Tesla, Inc. ha finalmente messo i puntini sulle “i” — o meglio, sulle scadenze — per quanto riguarda le sue ambizioni nel campo della robotica umanoide. Direttamente dalla 2026 Global Digital Economy Conference di Pechino, la Vice President Grace Tao ha sganciato la bomba: il Tesla Optimus entrerà in produzione di massa su larga scala entro la fine del 2026. Non stiamo parlando di un semplice test o di un progetto pilota; l’azienda punta a una capacità produttiva a lungo termine quasi sfrontata: un milione di unità all’anno.

Questo annuncio aggiunge una dose di — chiamiamola così — “ambizione programmata” alla visione futuristica di Elon Musk per un mondo popolato dai robot. L’intervento di Tao conferma che la prima spinta produttiva avverrà nella già affollatissima fabbrica di Fremont, in California. Resta da capire come Tesla conti di infilare una linea di produzione per un milione di robot bipedi in un impianto che sta già tirando al massimo per sfornare auto: un rompicapo logistico che solo chi ha già attraversato il “production hell” (l’inferno produttivo) potrebbe pensare di risolvere. Nel frattempo, l’azienda ha mostrato prototipi di Optimus sempre più agili, che fortunatamente si sono evoluti dai tempi dell’uomo in tutina di spandex fino a diventare macchine capaci di smistare oggetti e gestire compiti delicati in fabbrica.

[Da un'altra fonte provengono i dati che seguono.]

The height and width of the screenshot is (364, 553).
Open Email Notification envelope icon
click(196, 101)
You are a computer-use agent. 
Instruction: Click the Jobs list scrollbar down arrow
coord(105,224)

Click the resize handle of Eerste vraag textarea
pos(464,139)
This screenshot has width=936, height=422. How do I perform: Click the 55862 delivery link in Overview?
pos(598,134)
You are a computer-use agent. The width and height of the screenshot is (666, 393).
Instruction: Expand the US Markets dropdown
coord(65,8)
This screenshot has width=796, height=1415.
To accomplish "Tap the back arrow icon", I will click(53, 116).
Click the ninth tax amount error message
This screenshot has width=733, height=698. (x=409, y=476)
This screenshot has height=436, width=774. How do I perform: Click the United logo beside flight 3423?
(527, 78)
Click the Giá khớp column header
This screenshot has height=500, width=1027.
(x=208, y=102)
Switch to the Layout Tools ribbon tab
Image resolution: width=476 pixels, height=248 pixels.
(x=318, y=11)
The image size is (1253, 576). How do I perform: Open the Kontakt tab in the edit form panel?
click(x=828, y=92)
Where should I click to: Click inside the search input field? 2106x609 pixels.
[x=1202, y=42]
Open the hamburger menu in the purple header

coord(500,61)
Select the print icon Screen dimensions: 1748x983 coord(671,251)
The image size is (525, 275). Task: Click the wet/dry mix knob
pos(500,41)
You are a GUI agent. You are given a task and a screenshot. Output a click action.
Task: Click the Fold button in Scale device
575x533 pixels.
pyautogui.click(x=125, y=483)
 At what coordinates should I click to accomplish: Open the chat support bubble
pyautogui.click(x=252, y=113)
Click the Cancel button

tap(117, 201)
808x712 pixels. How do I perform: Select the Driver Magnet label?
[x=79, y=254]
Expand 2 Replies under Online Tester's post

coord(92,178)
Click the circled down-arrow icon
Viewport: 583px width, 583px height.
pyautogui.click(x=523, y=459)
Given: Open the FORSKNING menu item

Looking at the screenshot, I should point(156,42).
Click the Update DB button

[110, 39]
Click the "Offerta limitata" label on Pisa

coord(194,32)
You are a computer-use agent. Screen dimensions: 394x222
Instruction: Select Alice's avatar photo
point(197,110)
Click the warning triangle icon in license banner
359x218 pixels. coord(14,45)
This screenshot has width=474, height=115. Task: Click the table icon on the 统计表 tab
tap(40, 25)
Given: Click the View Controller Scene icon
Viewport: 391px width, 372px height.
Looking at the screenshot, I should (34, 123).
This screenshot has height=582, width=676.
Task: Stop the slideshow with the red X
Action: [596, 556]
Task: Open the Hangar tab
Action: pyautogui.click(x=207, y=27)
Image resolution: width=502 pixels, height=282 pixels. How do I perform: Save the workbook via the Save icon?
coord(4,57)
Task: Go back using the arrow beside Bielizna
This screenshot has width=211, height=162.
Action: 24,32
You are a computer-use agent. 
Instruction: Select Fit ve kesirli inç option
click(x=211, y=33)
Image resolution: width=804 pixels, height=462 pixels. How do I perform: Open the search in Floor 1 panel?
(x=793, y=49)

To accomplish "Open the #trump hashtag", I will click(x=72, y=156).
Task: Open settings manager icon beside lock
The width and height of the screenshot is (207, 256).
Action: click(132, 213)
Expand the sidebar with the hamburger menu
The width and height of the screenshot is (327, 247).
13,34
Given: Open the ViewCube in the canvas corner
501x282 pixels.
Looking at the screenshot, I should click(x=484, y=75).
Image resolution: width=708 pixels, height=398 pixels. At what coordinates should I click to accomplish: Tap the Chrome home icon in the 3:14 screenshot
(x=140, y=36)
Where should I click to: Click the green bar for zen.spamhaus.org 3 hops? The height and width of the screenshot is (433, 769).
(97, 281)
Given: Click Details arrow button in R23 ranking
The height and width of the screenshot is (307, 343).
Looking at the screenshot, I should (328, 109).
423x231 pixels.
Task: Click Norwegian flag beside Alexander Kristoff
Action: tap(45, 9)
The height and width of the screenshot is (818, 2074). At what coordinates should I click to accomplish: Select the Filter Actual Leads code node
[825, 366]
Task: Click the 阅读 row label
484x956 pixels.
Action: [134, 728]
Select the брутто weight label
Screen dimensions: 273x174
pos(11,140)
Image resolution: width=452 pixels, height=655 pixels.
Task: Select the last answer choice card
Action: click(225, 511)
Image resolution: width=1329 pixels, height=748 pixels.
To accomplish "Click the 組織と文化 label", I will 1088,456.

Perché è un punto di svolta?

Si tratta dell’impegno più concreto mai preso da Tesla per un prodotto non automobilistico che, secondo lo stesso Elon Musk, potrebbe finire per essere “più rilevante del business delle auto”. Se Tesla riuscisse anche solo ad avvicinarsi a quei volumi e a mantenere la promessa di un prezzo inferiore ai 20.000 dollari, sbaraglierebbe la concorrenza, rendendo ogni altro robot umanoide sul mercato un pezzo da museo prima ancora di nascere. Questa mossa non serve solo ad automatizzare le proprie Gigafactory; è il tentativo di creare una forza lavoro universale “pronta all’uso”. Certo, parliamo di Tesla, dove le scadenze sono spesso più suggerimenti che date scolpite nella pietra. Ma fissare una data e un obiettivo di produzione trasforma Optimus da un appariscente progetto di ricerca e sviluppo a un prodotto con un bilancio che preme per i risultati. La rivoluzione dei robot non sarà solo teletrasmessa: a quanto pare, sarà prodotta in serie a Fremont.